3.3. Characterization of M₂ Mutant Phenotypes

Of the 1300 M₂ lines selected for phenotypic analysis, 372 showed mutant phenotypes, which corresponded to a mutation frequency of 28.6% (

Table 4. Incidence of phenotypic variants observed among 13,000 M₂ individuals.

Class	Sub-Class	Description	No. of Mutant Lines	Rate (%)	Segregation Mutant: Wild Type *
Plant growth	Tall	>18 cm	37	9.9	3:7
	Dwarf	<10 cm	7	1.9	3:7
	Retarded growth	No visible stem	15	4.0	3:7
	Abnormal branching	Spreading multi-whorled canopy	48	12.9	3:7
Leaf	Color	Mottled pale-green	18	4.8	2:8
		Light-green	6	1.6	3:7
		Mottled-yellow	7	1.9	2:8
		Dark-green	13	3.5	3:7
		Pale-green	29	7.8	3:7
		Silver-green	3	0.8	1:9
	Morphology	Leathery texture	8	2.2	2:8
		Undulation	5	1.3	2:8
		Upward curling	7	1.1	3:7
		Downward curling	4	1.9	3:7
		Bushy	3	0.8	2:8
		Obovate shape	2	0.5	1:9
		Long petiole	22	5.9	3:7
		Fused	1	0.3	2:8
		Prolific	11	3.0	2:8
		Large size	19	5.1	3:7
		Scabrous	12	3.2	1:9
		Narrow	9	2.4	1:9
Flower	Inflorescence	Flowerless	27	7.3	4:6
		Twin flower	3	0.8	1:9
		Sterile	21	5.6	2:8
	Organ color	Pink anther	1	0.3	1:9
	Morphology	Filamentous stamen	1	0.3	3:7
		AGAMOUS type	4	1.1	3:7
		Fasciculation type	1	0.3	2:8
		Swelled ovary with short stamen	3	0.8	2:8
		Shell type	1	0.3	1:9
Fruits	Color	Orange mature color	7	1.9	2:8
		Two different mature colors (red and yellow)	1	0.3	2:8
	Morphology	Round shape	5	1.3	3:7
		Cylindrical shape	2	0.5	1:9
		Oval shape	3	0.8	2:8
		Multiple fruit on a single calyx	1	0.3	1:9
		Pyramid shape	4	1.1	2:8
		Two shapes on one plant	1	0.3	2:8
Total			372	100

* The number of individuals observed with the wild-type or mutant phenotype in the M₂ mutant lines.

).
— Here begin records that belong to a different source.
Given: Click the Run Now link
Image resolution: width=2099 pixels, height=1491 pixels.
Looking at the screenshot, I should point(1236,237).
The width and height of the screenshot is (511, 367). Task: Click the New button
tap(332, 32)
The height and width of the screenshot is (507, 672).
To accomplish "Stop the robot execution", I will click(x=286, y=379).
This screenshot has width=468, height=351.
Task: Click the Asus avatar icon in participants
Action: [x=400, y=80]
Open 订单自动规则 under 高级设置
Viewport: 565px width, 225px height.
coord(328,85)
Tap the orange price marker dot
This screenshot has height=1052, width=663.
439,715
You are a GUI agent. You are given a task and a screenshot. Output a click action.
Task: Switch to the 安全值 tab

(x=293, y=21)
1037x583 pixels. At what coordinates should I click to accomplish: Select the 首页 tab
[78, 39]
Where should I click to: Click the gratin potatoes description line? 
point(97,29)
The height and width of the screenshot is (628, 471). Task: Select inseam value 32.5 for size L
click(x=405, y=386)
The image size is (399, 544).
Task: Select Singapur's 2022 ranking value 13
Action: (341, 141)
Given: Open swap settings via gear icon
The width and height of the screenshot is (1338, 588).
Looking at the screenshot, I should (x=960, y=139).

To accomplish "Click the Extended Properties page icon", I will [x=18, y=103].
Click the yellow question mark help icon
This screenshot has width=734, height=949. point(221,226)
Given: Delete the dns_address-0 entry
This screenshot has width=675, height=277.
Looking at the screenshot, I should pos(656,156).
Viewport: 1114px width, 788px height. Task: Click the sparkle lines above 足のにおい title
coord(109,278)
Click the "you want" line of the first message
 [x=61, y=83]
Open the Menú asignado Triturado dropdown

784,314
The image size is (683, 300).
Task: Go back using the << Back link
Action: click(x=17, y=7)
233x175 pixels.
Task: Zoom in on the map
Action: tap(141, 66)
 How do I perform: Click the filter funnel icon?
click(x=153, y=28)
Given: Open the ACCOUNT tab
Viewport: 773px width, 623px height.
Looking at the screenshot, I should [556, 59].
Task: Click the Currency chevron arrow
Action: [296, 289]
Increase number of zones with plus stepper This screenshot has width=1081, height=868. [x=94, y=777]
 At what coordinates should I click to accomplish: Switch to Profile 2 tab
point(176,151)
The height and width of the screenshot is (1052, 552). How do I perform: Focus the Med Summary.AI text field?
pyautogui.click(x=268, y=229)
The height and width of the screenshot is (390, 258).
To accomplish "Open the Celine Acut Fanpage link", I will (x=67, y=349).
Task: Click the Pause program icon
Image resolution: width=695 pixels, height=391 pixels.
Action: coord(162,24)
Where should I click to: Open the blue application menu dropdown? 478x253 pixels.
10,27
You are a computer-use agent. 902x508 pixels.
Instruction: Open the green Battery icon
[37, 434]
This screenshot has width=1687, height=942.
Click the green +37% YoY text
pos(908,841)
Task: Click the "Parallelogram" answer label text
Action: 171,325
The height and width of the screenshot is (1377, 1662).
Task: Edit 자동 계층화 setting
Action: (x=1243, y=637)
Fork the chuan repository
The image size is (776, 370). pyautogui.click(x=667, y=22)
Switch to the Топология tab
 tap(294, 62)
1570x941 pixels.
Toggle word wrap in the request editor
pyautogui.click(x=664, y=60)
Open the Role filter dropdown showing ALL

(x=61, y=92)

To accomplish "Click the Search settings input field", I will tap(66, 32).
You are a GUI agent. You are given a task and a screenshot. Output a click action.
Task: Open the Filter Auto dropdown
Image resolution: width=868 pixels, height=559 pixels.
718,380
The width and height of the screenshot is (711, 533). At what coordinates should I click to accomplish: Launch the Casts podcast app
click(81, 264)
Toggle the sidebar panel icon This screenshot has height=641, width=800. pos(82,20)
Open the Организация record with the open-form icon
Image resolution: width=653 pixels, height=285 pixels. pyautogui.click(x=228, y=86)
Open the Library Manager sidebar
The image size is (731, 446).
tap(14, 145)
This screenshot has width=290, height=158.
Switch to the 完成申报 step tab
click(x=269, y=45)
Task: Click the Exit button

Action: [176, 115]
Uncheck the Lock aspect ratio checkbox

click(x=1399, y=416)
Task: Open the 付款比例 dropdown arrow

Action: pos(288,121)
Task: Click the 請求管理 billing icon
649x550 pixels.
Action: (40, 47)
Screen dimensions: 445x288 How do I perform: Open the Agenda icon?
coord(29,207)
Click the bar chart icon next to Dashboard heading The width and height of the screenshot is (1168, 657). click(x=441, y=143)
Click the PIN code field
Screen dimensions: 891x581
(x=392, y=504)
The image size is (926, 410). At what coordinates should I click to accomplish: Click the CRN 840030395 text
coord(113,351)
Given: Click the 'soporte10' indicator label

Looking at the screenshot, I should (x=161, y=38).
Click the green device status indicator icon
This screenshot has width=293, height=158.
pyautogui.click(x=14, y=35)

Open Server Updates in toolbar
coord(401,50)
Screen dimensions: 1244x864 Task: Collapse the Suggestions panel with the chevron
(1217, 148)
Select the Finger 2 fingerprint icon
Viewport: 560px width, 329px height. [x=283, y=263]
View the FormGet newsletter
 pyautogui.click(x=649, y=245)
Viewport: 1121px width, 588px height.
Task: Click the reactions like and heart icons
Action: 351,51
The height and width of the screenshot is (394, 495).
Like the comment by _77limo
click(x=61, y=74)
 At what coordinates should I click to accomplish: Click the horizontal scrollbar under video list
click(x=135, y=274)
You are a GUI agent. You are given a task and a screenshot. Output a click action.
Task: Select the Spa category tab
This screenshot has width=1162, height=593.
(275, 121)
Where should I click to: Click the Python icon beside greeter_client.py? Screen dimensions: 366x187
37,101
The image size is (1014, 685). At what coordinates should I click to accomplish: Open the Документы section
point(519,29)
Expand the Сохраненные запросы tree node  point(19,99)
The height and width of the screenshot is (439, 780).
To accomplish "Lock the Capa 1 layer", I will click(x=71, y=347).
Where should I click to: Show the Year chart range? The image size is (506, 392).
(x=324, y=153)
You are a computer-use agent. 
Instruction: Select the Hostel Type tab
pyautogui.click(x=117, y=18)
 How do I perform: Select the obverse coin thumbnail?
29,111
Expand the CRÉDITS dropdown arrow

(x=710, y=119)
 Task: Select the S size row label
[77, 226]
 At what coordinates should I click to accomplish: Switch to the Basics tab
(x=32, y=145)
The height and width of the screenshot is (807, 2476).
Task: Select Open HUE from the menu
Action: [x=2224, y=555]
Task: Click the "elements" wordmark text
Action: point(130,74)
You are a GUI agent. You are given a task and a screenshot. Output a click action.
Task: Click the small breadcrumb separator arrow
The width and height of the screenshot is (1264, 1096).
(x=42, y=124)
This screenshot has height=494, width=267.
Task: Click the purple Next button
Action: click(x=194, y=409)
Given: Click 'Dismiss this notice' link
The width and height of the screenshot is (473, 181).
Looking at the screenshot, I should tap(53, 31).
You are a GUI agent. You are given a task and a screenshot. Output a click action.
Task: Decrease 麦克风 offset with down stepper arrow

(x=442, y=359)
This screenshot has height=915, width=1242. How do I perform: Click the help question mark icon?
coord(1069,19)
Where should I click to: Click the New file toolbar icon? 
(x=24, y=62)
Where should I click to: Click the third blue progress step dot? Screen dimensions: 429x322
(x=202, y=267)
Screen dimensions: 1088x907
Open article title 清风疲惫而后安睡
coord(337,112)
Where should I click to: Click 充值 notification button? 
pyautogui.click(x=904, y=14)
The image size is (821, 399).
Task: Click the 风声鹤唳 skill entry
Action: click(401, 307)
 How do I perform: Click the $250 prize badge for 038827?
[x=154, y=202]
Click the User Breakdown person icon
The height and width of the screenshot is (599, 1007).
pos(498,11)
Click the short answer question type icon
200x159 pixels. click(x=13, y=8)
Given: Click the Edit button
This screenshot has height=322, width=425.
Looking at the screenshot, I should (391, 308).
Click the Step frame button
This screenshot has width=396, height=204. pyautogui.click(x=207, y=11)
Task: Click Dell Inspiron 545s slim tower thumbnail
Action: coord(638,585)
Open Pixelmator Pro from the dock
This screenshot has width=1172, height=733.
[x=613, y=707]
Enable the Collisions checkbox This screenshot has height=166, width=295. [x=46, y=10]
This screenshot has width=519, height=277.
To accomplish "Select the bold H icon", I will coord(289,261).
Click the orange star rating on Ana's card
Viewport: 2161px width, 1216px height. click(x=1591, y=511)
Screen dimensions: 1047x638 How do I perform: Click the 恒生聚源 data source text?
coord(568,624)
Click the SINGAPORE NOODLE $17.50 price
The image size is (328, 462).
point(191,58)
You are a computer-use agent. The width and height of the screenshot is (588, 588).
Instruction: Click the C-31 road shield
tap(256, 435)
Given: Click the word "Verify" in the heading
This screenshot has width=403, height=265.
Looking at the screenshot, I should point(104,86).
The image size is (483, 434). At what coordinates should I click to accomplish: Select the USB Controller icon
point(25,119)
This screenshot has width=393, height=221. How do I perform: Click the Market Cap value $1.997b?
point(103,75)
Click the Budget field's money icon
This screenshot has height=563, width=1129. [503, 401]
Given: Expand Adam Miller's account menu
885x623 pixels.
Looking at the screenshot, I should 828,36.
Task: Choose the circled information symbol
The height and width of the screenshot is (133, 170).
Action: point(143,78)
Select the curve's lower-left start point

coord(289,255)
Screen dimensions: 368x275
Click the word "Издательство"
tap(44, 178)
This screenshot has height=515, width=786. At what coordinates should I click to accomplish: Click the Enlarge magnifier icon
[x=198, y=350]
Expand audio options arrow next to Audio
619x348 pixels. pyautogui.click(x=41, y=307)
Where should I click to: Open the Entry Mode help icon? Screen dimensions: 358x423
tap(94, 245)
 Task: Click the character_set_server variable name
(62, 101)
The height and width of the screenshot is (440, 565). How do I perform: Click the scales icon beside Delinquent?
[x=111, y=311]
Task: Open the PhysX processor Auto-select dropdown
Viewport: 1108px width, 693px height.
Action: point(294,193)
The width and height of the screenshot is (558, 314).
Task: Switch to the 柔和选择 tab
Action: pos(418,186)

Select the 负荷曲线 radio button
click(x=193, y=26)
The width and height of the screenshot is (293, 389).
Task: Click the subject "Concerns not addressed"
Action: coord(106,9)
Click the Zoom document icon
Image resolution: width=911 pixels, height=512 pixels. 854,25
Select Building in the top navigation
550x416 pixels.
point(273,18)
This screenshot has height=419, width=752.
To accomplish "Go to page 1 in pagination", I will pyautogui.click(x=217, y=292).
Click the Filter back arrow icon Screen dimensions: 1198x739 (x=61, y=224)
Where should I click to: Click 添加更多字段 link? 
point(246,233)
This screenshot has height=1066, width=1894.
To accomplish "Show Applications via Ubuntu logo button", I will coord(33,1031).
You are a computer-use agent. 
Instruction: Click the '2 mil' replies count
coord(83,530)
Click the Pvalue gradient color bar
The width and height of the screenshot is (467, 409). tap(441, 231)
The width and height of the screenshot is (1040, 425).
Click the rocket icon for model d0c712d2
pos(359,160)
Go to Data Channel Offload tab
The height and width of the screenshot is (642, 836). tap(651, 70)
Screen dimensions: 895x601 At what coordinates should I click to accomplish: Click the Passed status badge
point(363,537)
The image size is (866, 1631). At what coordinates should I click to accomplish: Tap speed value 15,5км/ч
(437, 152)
We divided the phenotypic alterations into four main classes: plant growth and habit, leaf color and morphology, flower characteristics, and fruit color and morphology (Figure 2 and Table 4). These main mutant categories included 11 subclasses (Figure 2). Mutants were named according to their phenotype category and compared with the wild-type Micro-Pep plants (Figure 3). Among the mutants, 30.5% had variations in plant growth and habit, 50.2% in leaf color and morphology, 12.3% in flower characteristics, and 7% in fruit color and morphology (Figure 2 and Table 4). Most of the mutations showed recessive inheritance, and many plants had pleiotropic phenotypes, in which individuals were altered in more than one trait (e.g., flowerless and dwarf individuals).

3.4. Plant Growth and Habit Phenotypes

The most conspicuous mutant class observed in the M₂ generation was plant growth and habit (Figure 4). The mutant phenotypes included in this category were: aberrant plant height (tall or dwarf when compared with wild-type plants) (Figure 4A,B); retarded growth with no visible stem (Figure 4C); and abnormal branching with a multi-whorled canopy (Figure 4D). Of the mutant lines in the plant growth and habit, 37 were dwarves, 7 were tall, 15 had retarded growth, and 48 had abnormal branching (Table 4). These mutants can be used to explore the genetic mechanism underlying plant height in pepper breeding programs.

3.5. Leaf Color and Morphology Phenotypes

The category with the highest number of mutants was leaf color and morphology (Figure 2; Table 4). We divided the leaf-color mutants into six types: mottled pale-green, light-green, mottled-yellow, dark-green, pale-green, and silver-green types. These types comprised 18, 6, 7, 13, 29, and 3 M₂ mutant lines, respectively (Figure 5A–F; Table 4). For leaf morphology, we determined 12 subcategories with a variable number of mutant lines: leathery leaves (8); undulation type (5), upward curling (7), downward curling (4), bushy type (3), obovate shape (2), long petiole type (22), fused type (1), prolific type (11), large size (19), scabrous type (12), and narrow leaves type (9) (Figure 6A–L; Table 4). These mutants could be highly useful resources to study the genes involved in leaf color and morphology.

3.6. Flower Color and Morphology Phenotypes

We observed three categories of mutants related to flower characteristics: inflorescence, organ color, and morphology (Table 4). Inflorescence mutants included 3 with twin flowers, 27 flowerless, and 21 sterile lines (Figure 7A–C; Table 4). A unique mutation related to flower organ color rendered the anthers pink (Figure 7D; Table 4). M₂ lines with altered flower morphology included one filamentous-stamen, four AGAMOUS-type, one fasciculation-type, three with swelled ovary with short stamen, and one shell mutant (Figure 7E–I; Table 4). These flower mutants can be used to study the genes involved in pepper flower morphology and organ development.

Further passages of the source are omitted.